Grandma will be 91 this October, at least ten years into her Alzheimer’s, more than five years confined to a wheelchair at a home, several years beyond recognizing her family, a tiny, shriveled version of her once-strong self, and somehow perfectly healthy and, as far as we can tell, rather at peace with herself and the world. I will see her Thursday, and it will be sad, yet it will still make my day, and I will still smile.

All quiet

Big school deadlines this weekend and August 6. Expect me to be a little soft-spoken until next month.

In Chicago

I’m attending Ad:tech 2004 Chicago today and tomorrow at the Sheraton. Interesting stuff so far, and nice to be back in Chi-town.

Favorite sighting so far: Rick Bruner, with his hair combed and slicked back, in a suit. Best-dressed blogger here.

My yard

In the few years I’ve lived in the neighborhood, Union Square has completed an extensive round of renovations. Metal rails have replaced chicken wire fences, concrete plazas have been resurfaced in stone, embedded plaques and sturdy park benches ring the sidewalks, and new plants and trees abound. Perhaps most importantly, though, is the resuscitation of the grass.

In recent years the parks department has done a commendable job with the lawns in the square: it spends 10 months out of the year fertilizing and watering, to the point where, come May, the central areas of Union Square look as good as a proud suburban yard. The rest of the summer is spent battling the masses as they slowly trample the lawns.

As a local dog owner, Union Square is, in a sense, my yard, and I am thankful for the healthy, fenced-in grass.
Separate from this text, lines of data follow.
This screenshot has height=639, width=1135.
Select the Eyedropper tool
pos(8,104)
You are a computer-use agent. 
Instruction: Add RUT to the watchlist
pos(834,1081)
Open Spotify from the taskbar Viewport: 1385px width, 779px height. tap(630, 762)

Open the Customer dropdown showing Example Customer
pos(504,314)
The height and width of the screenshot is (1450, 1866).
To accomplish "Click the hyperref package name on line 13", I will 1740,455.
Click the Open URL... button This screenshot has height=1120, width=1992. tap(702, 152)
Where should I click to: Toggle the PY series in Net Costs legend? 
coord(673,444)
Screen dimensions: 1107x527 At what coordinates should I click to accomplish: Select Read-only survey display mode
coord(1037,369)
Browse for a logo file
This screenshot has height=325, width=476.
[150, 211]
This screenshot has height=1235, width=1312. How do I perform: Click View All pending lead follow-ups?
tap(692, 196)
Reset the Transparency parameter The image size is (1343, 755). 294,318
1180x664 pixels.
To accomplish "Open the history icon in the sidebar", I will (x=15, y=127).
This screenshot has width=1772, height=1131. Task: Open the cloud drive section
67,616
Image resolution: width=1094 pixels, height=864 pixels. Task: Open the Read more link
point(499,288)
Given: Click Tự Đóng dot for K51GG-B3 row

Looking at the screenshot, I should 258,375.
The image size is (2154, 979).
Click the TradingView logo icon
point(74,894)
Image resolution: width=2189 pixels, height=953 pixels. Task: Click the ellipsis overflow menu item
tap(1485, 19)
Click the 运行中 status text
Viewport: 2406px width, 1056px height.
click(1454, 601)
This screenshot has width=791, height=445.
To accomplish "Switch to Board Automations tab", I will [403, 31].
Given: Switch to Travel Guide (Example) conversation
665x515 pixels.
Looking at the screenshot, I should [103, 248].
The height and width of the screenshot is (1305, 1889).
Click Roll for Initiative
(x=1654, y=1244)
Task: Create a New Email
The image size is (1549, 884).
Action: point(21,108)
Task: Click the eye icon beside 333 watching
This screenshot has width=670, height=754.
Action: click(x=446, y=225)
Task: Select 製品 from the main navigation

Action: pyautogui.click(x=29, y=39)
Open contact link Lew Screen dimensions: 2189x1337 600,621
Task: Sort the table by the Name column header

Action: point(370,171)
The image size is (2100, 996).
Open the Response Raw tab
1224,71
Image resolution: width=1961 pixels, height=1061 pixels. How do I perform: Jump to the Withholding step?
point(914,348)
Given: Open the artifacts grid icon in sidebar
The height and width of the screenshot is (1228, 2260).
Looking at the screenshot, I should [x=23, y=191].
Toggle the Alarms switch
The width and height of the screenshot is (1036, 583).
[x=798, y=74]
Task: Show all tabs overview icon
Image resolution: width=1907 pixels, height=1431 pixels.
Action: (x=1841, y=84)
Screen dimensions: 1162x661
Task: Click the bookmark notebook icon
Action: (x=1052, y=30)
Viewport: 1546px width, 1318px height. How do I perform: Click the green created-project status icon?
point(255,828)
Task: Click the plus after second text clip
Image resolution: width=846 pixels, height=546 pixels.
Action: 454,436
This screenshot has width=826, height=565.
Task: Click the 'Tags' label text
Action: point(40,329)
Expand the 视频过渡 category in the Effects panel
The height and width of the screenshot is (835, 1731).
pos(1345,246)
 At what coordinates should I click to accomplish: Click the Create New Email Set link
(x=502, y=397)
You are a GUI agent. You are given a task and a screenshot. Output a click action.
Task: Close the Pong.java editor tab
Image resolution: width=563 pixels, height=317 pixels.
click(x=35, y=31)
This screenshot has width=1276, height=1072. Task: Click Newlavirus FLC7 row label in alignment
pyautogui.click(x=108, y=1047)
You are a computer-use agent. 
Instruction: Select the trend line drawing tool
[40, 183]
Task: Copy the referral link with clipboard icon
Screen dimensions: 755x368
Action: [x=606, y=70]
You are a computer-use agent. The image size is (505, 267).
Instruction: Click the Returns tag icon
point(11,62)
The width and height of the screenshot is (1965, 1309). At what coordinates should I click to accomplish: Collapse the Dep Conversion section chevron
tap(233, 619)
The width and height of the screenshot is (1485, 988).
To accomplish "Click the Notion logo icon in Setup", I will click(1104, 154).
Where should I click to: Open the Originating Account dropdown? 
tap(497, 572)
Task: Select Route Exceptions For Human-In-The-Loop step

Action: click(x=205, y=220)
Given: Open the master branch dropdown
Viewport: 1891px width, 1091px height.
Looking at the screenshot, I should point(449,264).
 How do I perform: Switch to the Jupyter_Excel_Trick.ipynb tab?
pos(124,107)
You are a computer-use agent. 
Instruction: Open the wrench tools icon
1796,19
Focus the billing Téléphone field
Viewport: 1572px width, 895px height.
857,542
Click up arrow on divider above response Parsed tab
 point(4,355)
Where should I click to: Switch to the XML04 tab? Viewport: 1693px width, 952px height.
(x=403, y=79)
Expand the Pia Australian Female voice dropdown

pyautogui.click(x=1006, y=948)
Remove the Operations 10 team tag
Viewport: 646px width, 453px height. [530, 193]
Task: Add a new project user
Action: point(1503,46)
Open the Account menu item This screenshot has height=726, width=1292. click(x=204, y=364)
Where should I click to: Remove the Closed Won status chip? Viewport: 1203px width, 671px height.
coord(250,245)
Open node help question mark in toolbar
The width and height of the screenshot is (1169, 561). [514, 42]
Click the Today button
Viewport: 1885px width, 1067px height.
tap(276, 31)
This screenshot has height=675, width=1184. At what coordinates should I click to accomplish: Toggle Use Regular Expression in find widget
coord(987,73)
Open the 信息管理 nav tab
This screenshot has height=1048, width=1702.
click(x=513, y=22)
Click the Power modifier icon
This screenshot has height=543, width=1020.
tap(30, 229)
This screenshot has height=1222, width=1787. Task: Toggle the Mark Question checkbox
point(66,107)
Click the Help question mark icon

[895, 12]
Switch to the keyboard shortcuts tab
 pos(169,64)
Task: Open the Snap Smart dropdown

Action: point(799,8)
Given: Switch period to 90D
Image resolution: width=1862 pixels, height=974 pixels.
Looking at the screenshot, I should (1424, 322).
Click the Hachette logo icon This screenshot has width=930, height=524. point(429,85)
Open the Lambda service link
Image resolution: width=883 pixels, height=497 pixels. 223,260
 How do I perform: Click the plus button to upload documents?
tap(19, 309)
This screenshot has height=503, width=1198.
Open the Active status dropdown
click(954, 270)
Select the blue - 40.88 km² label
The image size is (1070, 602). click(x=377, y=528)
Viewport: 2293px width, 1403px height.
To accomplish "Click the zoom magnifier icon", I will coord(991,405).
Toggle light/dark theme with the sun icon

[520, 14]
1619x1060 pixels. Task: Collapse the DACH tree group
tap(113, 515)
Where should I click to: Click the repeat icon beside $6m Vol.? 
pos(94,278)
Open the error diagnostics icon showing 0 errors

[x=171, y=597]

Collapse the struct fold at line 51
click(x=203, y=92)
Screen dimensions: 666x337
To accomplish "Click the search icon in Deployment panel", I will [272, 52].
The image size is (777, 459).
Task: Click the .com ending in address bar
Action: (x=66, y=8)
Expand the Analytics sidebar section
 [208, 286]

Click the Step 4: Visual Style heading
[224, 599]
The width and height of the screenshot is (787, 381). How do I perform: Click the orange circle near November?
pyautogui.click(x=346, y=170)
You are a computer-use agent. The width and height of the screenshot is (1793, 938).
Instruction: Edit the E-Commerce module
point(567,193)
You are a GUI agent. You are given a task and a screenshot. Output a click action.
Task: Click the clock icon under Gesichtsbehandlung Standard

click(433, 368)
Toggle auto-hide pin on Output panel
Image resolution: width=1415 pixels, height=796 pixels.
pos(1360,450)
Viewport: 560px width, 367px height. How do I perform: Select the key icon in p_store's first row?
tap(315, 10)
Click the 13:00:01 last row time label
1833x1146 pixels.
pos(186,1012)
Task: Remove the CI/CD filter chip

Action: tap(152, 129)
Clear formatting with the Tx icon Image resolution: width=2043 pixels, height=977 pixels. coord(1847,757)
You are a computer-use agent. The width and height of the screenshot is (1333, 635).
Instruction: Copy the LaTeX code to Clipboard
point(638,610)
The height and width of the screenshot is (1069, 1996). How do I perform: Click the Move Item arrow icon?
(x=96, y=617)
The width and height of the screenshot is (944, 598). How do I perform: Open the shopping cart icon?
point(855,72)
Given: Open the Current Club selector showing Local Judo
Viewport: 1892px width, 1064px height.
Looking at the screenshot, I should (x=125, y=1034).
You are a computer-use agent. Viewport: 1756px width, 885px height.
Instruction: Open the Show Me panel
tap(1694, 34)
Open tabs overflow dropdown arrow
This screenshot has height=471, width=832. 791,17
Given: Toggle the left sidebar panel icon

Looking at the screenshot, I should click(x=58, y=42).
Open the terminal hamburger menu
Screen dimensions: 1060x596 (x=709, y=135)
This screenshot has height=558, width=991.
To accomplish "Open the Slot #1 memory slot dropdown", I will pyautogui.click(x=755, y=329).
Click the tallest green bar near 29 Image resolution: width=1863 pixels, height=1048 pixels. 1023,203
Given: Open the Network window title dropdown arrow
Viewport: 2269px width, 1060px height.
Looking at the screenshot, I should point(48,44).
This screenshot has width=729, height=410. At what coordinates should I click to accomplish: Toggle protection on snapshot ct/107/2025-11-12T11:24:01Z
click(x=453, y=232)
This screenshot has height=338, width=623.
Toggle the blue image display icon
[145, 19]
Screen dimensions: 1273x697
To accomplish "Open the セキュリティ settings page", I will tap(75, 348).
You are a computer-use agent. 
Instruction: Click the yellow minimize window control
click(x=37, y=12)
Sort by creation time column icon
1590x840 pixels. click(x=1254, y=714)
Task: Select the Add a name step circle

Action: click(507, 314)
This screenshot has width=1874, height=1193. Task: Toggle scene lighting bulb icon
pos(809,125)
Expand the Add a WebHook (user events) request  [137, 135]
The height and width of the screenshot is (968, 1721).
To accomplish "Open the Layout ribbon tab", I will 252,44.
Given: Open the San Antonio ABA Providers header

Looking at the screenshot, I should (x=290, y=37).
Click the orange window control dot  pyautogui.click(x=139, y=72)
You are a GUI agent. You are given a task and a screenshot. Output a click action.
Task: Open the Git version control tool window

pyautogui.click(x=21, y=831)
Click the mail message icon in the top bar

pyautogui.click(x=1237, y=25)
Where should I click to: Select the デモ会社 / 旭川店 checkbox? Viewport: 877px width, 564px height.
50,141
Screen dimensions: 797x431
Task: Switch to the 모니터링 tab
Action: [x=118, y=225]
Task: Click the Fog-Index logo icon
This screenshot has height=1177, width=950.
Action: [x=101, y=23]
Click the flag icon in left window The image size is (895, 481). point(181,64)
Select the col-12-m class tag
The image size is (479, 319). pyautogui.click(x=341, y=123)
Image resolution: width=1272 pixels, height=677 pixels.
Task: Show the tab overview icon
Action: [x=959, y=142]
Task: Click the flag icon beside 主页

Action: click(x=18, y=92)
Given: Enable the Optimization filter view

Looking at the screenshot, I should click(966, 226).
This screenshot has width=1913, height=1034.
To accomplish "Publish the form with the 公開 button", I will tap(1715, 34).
In the wintertime, we let the pooch run free at night when it snows, watching him romp in untouched powder, sometimes with other joyous dogs and their owners, as the cold makes the square a semi-private play area. In the summer, though, the lawn, and the rest of the square, ceases to be ours. Long into the night it is wildly populated, with a mix of people and a palpable vibrance that shouts New York.

I find great joy in people-watching as I pass by the lawns, as I spy groups I encounter daily and one-off surprises: the bums that sleep flat on the grass, some face-up, arms over faces, some face-down like they fell there; the teenagers that lean against the rails and sit on the stone walls; young couples relaxing, snacking, laughing, necking; groups of NYU students sunbathing, the men shirtless, the women in bikini tops, as though water were nearby; the pair of didgeridoo players practicing together; the man emoting loudly to himself, deep in a soliloquy, warming up for an unspecified performance or audition; the off-duty stripper reading a book, her unrealistic implants causing double-takes; the boys with signs rating cute girls as they walk by, temporarily diverting their efforts to rate my dog. (They gave him 8s and a 10.)

It’s not a private, quiet backyard, but for now, it’s my backyard. And despite the occasional spooky moment, there’s something comfortably reassuring about the throngs of people across the street, who serve as a nice reminder that in this town, no one ever needs to be alone.

The return home

Immigration waves me in way too easily; customs waves me out way too easily. The monorail is rickety—if I were Newark Airport I’d be embarrassed by the herky-jerky speeds and far-from-Disney-smooth track. The NJTransit train is on time, and there’s no line at the taxi stand when I get to Seventh Avnue, two surprising and refreshing occurrences. Ah, but my cab driver is a mess, has an old pre-extended-legroom car with a failing transmission, gets stuck behind trucks and would have blown past 15th Street at 40 miles an hour had I not yelled “This block! This block!” 50 feet in advance.

Welcome back, David.

At least my apartment is just as I left it. The dog is home with me, content and exhausted after a week of nonstop play time with other dogs. I too am content and exhausted after a week of fun. Time to sleep.